Selection of endogenous reference genes for qRT-PCR analysis in Camelina sativa and identification of FLOWERING LOCUS C allele-specific markers to differentiate summer- and winter-biotypes

Abstract

Quantitative real-time polymerase chain reaction (qRT-PCR) analysis greatly relies on transcript normalization using stably expressed reference genes. This study identifies reference genes for qRT-PCR analysis in different organs and vernalized tissues of camelina (Camelina sativa). Nineteen stably expressed candidate reference genes from 22,157 genes were identified by RNAseq analysis of pre- and post-vernalized tissues of a summer- (CO46) and winter- (Joelle) biotype.

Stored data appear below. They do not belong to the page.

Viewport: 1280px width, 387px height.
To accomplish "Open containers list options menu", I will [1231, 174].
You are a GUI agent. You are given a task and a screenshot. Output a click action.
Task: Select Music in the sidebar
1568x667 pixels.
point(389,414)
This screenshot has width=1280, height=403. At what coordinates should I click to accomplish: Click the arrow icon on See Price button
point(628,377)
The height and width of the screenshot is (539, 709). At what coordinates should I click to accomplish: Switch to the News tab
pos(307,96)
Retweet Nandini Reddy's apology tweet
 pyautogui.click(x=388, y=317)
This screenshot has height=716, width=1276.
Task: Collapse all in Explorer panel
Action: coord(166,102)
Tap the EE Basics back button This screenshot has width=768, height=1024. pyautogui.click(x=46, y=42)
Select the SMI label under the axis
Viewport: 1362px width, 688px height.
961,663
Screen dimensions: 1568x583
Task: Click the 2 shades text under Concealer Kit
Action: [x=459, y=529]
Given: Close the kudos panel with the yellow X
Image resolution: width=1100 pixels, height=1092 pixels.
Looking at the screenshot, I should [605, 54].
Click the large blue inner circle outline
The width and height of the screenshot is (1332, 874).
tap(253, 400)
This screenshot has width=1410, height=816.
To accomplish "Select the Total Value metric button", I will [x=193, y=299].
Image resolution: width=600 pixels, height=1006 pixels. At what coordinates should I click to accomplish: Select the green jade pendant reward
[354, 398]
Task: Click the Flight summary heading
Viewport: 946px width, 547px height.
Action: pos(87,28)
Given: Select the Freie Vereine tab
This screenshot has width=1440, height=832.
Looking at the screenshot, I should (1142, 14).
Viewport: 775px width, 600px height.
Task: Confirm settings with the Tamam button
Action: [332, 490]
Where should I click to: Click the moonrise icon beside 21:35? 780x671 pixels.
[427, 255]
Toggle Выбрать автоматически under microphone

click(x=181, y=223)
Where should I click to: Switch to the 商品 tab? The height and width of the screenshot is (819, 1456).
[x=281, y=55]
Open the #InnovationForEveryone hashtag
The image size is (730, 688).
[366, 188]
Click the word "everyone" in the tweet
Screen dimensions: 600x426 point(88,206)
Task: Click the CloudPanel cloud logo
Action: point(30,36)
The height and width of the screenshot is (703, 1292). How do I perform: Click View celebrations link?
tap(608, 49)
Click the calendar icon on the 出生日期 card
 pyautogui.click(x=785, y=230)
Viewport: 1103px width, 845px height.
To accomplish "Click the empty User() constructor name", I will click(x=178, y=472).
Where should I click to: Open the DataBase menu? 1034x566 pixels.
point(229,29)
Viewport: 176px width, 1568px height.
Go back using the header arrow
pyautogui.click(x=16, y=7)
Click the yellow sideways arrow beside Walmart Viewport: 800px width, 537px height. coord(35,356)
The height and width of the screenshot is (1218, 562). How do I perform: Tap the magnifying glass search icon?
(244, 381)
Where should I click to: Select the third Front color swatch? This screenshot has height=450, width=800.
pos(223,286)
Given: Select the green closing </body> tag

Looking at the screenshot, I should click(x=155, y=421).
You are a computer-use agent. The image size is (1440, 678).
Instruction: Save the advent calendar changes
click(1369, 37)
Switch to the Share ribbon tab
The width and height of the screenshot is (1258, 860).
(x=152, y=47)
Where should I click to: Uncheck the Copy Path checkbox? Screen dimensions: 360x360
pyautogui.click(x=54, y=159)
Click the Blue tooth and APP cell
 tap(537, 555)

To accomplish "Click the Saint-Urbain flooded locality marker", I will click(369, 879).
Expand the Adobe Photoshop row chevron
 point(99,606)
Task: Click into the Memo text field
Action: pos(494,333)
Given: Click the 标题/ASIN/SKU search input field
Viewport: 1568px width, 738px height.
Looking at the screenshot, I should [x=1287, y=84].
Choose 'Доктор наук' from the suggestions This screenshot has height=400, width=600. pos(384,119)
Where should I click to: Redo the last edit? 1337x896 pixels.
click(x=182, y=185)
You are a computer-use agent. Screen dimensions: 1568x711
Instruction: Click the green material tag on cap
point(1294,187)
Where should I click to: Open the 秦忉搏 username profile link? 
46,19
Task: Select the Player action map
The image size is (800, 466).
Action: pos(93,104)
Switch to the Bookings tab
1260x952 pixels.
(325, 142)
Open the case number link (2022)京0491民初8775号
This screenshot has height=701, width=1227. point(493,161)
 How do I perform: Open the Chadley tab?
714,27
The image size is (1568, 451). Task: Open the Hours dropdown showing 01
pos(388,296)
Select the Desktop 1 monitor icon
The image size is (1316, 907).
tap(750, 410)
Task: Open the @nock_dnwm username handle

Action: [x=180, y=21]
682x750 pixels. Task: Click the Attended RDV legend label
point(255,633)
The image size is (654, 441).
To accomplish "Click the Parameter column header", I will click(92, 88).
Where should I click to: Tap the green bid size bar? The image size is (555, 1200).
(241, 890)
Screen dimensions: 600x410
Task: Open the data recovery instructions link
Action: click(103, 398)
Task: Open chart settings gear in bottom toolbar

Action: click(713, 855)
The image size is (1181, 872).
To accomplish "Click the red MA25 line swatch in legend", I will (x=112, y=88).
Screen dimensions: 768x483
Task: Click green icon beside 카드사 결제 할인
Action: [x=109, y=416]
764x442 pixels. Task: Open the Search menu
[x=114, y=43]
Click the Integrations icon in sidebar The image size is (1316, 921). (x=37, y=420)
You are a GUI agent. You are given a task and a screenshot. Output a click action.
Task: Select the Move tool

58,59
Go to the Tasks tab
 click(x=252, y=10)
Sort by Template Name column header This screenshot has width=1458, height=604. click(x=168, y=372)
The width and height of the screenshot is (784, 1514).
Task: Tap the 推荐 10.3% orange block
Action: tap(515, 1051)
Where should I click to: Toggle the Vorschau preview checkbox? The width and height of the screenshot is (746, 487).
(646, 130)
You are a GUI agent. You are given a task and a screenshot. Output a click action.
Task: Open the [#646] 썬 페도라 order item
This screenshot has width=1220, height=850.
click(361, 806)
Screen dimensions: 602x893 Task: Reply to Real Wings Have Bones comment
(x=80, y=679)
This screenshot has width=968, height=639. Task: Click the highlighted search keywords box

Two additional candidate reference genes were also selected from orthologs of arabidopsis encoding ACTIN2 (ACT2) and NOT INDUCED BY SCLEROTINIA INFECTION (NIS). We also evaluated the transcript levels of three camelina plant genes, SUPPRESSOR OF OVEREXPRESSION OF CO 1 (SOC1), FLOWERING LOCUS C (FLC), and MADS AFFECTING FLOWERING 2 (MAF2), which are known to be differentially-regulated in response to cold temperatures. The stability of transcript abundance was ranked using NormFinder, geNorm, BestKeeper, and Comparative ΔCT software. EXOCYST COMPLEX COMPONENT SEC3A (SEC3A), UBIQUINONE OXIDOREDUCTASE (UbOxRed), and RING-U-BOX domains-containing protein (RUB) were the most suitable reference genes for normalization of gene expression in camelina. In this study, SEC3A was used to normalize qRT-PCR expression data obtained using two sets of allele-specific FLC markers to differentiate summer- and winter-biotypes across 30 accessions of camelina.